USING THE INFORMATION:
1. Please write out a passage from the WRAP study abstract, beginning at the words "WRAP had a significant" and stopping after "encouraged and evaluated.".
2. According to the WRAP study abstract, how many participants made up the trial sample?

Published online by Cambridge University Press:  28 April 2015

D. O’Keeffe*
DETECT Early Intervention in Psychosis Service, Blackrock, Dublin, Ireland
D. Hickey
Saint John of God Hospital Limited, Stillorgan, Dublin, Ireland
A. Lane
Department of Psychiatry, Psychotherapy and Mental Health Research, Saint Vincent’s University Hospital, Dublin, Ireland School of Medicine and Medical Science, University College Dublin, Belfield, Dublin, Ireland
M. McCormack
Department of Clinical Psychology, University of Liverpool, Liverpool, UK
E. Lawlor
DETECT Early Intervention in Psychosis Service, Blackrock, Dublin, Ireland Saint John of God Hospital Limited, Stillorgan, Dublin, Ireland
A. Kinsella
Molecular and Cellular Therapeutics Department, Royal College of Surgeons in Ireland, Dublin, Ireland
O. Donoghue
Saint John of God Hospital Limited, Stillorgan, Dublin, Ireland
M. Clarke
DETECT Early Intervention in Psychosis Service, Blackrock, Dublin, Ireland School of Medicine and Medical Science, University College Dublin, Belfield, Dublin, Ireland
*Address for correspondence: D. O’Keeffe, DETECT Early Intervention in Psychosis Service, Avila House, Block 5, Blackrock Business Park, Blackrock, Co. Dublin, Ireland. (Email:



Wellness Recovery Action Planning (WRAP) is a cross-diagnostic, patient-centred, self-management intervention for psychiatric illness. WRAP utilises an individualised Wellness Toolbox, a six part structured monitoring and response system, and a crisis and post-crisis plan to promote recovery. The objective of this study was to evaluate the effect of WRAP on personal recovery, quality of life, and self-reported psychiatric symptoms.


A prospective randomised controlled trial, based on the CONSORT principles was conducted using a sample of 36 inpatients and outpatients with a diagnosis of a mental disorder. Participants were randomly allocated to Experimental Group or Waiting List Control Group conditions in a 1:1 ratio. Measures of personal recovery, personal recovery life areas, quality of life, anxiety, and depression were administered at three time points: (i) pre-intervention, (ii) post-Experimental Group intervention delivery, and (iii) 6-month follow-up. Data was analysed by available case analysis using univariate and bivariate methodologies.


WRAP had a significant effect on two personal recovery life areas measured by the Mental Health Recovery Star: (i) addictive behaviour and (ii) identity and self-esteem. WRAP did not have a significant effect on personal recovery (measured by the Mental Health Recovery Measure), quality of life, or psychiatric symptoms.


Findings indicate that WRAP improves personal recovery in the areas of (i) addictive behaviour and (ii) identity and self-esteem. Further research is required to confirm WRAP efficacy in other outcome domains. Efforts to integrate WRAP into recovery-orientated mental health services should be encouraged and evaluated.

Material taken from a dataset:
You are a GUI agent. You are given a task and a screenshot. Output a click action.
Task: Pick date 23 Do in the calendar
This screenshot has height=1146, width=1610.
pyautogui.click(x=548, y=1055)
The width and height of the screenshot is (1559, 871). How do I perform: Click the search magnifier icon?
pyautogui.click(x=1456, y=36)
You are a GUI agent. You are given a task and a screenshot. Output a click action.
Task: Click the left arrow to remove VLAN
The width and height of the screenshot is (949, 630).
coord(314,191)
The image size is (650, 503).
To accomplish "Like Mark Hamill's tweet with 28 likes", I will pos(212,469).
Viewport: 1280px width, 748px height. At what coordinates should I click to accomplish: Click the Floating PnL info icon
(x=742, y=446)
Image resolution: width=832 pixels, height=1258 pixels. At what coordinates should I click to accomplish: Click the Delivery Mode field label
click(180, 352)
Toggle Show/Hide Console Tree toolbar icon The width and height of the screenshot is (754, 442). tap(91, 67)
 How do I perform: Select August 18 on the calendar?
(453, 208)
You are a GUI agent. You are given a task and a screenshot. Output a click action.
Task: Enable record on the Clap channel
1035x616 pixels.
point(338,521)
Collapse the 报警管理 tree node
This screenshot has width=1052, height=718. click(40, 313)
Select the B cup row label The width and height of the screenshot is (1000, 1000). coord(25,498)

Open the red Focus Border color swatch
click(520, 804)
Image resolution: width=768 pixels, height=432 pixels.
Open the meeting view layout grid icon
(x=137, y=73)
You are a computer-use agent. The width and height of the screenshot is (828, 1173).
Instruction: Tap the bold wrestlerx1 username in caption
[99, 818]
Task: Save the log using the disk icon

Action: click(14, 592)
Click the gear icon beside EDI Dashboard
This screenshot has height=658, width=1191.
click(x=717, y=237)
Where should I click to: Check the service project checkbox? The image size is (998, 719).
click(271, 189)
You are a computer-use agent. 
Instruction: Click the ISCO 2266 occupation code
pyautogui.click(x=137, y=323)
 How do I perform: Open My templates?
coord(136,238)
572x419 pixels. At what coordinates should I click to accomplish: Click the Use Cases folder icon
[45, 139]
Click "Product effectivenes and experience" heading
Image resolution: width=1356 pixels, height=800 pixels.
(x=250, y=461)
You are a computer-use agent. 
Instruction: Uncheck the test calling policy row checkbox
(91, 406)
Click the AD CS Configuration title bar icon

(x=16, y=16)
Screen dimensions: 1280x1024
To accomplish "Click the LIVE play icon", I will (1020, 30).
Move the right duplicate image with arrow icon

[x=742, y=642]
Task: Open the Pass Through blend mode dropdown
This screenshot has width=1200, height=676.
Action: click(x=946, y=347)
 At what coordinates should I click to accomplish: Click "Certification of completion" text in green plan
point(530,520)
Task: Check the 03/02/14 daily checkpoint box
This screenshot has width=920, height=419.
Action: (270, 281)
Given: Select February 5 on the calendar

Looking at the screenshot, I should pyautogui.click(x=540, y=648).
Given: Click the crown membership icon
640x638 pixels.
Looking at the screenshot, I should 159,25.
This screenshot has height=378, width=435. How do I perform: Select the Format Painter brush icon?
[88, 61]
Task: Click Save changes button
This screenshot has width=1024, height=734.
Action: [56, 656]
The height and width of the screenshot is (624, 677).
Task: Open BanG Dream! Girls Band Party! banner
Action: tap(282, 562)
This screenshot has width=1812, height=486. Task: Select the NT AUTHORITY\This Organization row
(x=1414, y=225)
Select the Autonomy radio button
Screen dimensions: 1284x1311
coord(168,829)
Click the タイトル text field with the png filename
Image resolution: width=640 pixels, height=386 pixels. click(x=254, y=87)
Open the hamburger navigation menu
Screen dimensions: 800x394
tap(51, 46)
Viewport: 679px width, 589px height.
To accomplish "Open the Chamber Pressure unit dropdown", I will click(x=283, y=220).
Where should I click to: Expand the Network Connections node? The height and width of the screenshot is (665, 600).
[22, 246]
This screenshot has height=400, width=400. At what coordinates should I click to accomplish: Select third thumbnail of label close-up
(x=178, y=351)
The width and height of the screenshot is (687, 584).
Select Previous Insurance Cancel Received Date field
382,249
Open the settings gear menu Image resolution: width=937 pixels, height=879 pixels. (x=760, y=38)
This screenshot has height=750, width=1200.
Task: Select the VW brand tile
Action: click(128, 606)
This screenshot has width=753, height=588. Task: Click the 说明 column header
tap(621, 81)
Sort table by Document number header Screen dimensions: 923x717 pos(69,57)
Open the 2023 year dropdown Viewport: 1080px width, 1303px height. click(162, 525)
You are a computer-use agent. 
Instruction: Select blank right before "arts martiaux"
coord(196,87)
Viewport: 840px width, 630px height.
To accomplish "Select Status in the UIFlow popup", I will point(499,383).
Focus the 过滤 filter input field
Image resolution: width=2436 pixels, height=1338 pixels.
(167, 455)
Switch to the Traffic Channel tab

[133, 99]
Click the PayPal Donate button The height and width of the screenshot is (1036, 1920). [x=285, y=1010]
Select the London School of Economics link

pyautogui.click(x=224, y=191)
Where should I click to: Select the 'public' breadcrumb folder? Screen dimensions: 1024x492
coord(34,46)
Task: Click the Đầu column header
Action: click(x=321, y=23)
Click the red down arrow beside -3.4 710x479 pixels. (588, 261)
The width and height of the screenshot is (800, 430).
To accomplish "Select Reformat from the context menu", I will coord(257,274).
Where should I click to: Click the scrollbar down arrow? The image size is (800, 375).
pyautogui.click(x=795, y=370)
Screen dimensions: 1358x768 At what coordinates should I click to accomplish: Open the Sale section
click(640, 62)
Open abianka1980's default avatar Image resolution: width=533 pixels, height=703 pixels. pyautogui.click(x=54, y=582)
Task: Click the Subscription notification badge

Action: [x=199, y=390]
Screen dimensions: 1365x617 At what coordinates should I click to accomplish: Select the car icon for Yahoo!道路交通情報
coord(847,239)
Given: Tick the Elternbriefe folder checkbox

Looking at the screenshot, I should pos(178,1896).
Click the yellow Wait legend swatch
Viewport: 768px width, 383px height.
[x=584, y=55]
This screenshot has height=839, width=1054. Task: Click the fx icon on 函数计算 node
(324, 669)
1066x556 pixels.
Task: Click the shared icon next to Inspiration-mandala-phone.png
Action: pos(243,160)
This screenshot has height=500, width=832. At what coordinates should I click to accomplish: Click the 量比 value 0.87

SOLUTIONS BELOW:
1.
WRAP had a significant effect on two personal recovery life areas measured by the Mental Health Recovery Star: (i) addictive behaviour and (ii) identity and self-esteem. WRAP did not have a significant effect on personal recovery (measured by the Mental Health Recovery Measure), quality of life, or psychiatric symptoms.


Findings indicate that WRAP improves personal recovery in the areas of (i) addictive behaviour and (ii) identity and self-esteem. Further research is required to confirm WRAP efficacy in other outcome domains. Efforts to integrate WRAP into recovery-orientated mental health services should be encouraged and evaluated.

2. 36 inpatients and outpatients with a diagnosis of a mental disorder.